DATA EXTRACTS:
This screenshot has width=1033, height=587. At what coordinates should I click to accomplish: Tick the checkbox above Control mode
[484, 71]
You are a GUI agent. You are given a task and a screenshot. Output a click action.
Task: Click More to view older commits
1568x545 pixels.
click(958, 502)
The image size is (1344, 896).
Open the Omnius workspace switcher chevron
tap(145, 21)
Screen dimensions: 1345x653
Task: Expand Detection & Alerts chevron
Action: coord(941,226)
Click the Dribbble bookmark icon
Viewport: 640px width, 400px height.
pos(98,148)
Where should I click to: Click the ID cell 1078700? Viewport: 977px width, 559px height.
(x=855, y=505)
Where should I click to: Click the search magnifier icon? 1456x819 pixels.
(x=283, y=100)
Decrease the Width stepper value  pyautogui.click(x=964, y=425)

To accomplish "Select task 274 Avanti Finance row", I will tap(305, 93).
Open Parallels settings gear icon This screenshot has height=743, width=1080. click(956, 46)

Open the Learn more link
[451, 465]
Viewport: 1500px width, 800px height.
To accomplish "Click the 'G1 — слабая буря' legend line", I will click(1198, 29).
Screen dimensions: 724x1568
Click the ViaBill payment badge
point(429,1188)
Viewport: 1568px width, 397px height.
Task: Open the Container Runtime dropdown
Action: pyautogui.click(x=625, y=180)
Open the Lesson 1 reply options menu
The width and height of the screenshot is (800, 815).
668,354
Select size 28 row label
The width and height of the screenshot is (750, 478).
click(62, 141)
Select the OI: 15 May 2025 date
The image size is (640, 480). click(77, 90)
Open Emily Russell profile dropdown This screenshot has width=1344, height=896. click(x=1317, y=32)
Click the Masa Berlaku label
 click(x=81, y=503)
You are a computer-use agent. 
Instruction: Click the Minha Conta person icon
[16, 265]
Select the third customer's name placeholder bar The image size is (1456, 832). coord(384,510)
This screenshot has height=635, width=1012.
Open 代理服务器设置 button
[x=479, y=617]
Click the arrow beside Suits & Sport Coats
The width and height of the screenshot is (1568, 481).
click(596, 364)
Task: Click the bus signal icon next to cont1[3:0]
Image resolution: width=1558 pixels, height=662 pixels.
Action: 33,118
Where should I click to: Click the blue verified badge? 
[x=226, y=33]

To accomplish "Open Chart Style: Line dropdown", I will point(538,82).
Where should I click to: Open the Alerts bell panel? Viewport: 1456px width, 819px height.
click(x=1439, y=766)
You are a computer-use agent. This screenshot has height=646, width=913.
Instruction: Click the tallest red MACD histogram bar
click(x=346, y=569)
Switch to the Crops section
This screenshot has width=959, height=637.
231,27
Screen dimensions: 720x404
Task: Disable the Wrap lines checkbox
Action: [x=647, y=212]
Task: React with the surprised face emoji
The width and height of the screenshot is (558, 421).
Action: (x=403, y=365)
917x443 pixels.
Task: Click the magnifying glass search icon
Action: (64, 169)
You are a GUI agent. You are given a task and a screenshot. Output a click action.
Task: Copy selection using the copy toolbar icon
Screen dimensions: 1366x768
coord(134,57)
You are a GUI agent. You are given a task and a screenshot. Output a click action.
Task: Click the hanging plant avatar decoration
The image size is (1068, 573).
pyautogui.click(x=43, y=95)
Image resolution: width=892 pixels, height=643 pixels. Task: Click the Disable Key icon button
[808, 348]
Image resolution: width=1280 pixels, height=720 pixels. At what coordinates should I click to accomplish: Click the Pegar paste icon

WHAT YOU ARE ASKED TO DO: Print each of the lines above again, unchanged.

REPLY:
This screenshot has width=1033, height=587. At what coordinates should I click to accomplish: Tick the checkbox above Control mode
[484, 71]
You are a GUI agent. You are given a task and a screenshot. Output a click action.
Task: Click More to view older commits
1568x545 pixels.
click(958, 502)
The image size is (1344, 896).
Open the Omnius workspace switcher chevron
tap(145, 21)
Screen dimensions: 1345x653
Task: Expand Detection & Alerts chevron
Action: coord(941,226)
Click the Dribbble bookmark icon
Viewport: 640px width, 400px height.
pos(98,148)
Where should I click to: Click the ID cell 1078700? Viewport: 977px width, 559px height.
(x=855, y=505)
Where should I click to: Click the search magnifier icon? 1456x819 pixels.
(x=283, y=100)
Decrease the Width stepper value  pyautogui.click(x=964, y=425)

To accomplish "Select task 274 Avanti Finance row", I will tap(305, 93).
Open Parallels settings gear icon This screenshot has height=743, width=1080. click(956, 46)

Open the Learn more link
[451, 465]
Viewport: 1500px width, 800px height.
To accomplish "Click the 'G1 — слабая буря' legend line", I will click(1198, 29).
Screen dimensions: 724x1568
Click the ViaBill payment badge
point(429,1188)
Viewport: 1568px width, 397px height.
Task: Open the Container Runtime dropdown
Action: pyautogui.click(x=625, y=180)
Open the Lesson 1 reply options menu
The width and height of the screenshot is (800, 815).
668,354
Select size 28 row label
The width and height of the screenshot is (750, 478).
click(62, 141)
Select the OI: 15 May 2025 date
The image size is (640, 480). click(77, 90)
Open Emily Russell profile dropdown This screenshot has width=1344, height=896. click(x=1317, y=32)
Click the Masa Berlaku label
 click(x=81, y=503)
You are a computer-use agent. 
Instruction: Click the Minha Conta person icon
[16, 265]
Select the third customer's name placeholder bar The image size is (1456, 832). coord(384,510)
This screenshot has height=635, width=1012.
Open 代理服务器设置 button
[x=479, y=617]
Click the arrow beside Suits & Sport Coats
The width and height of the screenshot is (1568, 481).
click(596, 364)
Task: Click the bus signal icon next to cont1[3:0]
Image resolution: width=1558 pixels, height=662 pixels.
Action: 33,118
Where should I click to: Click the blue verified badge? 
[x=226, y=33]

To accomplish "Open Chart Style: Line dropdown", I will point(538,82).
Where should I click to: Open the Alerts bell panel? Viewport: 1456px width, 819px height.
click(x=1439, y=766)
You are a computer-use agent. This screenshot has height=646, width=913.
Instruction: Click the tallest red MACD histogram bar
click(x=346, y=569)
Switch to the Crops section
This screenshot has width=959, height=637.
231,27
Screen dimensions: 720x404
Task: Disable the Wrap lines checkbox
Action: [x=647, y=212]
Task: React with the surprised face emoji
The width and height of the screenshot is (558, 421).
Action: (x=403, y=365)
917x443 pixels.
Task: Click the magnifying glass search icon
Action: (64, 169)
You are a GUI agent. You are given a task and a screenshot. Output a click action.
Task: Copy selection using the copy toolbar icon
Screen dimensions: 1366x768
coord(134,57)
You are a GUI agent. You are given a task and a screenshot. Output a click action.
Task: Click the hanging plant avatar decoration
The image size is (1068, 573).
pyautogui.click(x=43, y=95)
Image resolution: width=892 pixels, height=643 pixels. Task: Click the Disable Key icon button
[808, 348]
Image resolution: width=1280 pixels, height=720 pixels. At what coordinates should I click to accomplish: Click the Pegar paste icon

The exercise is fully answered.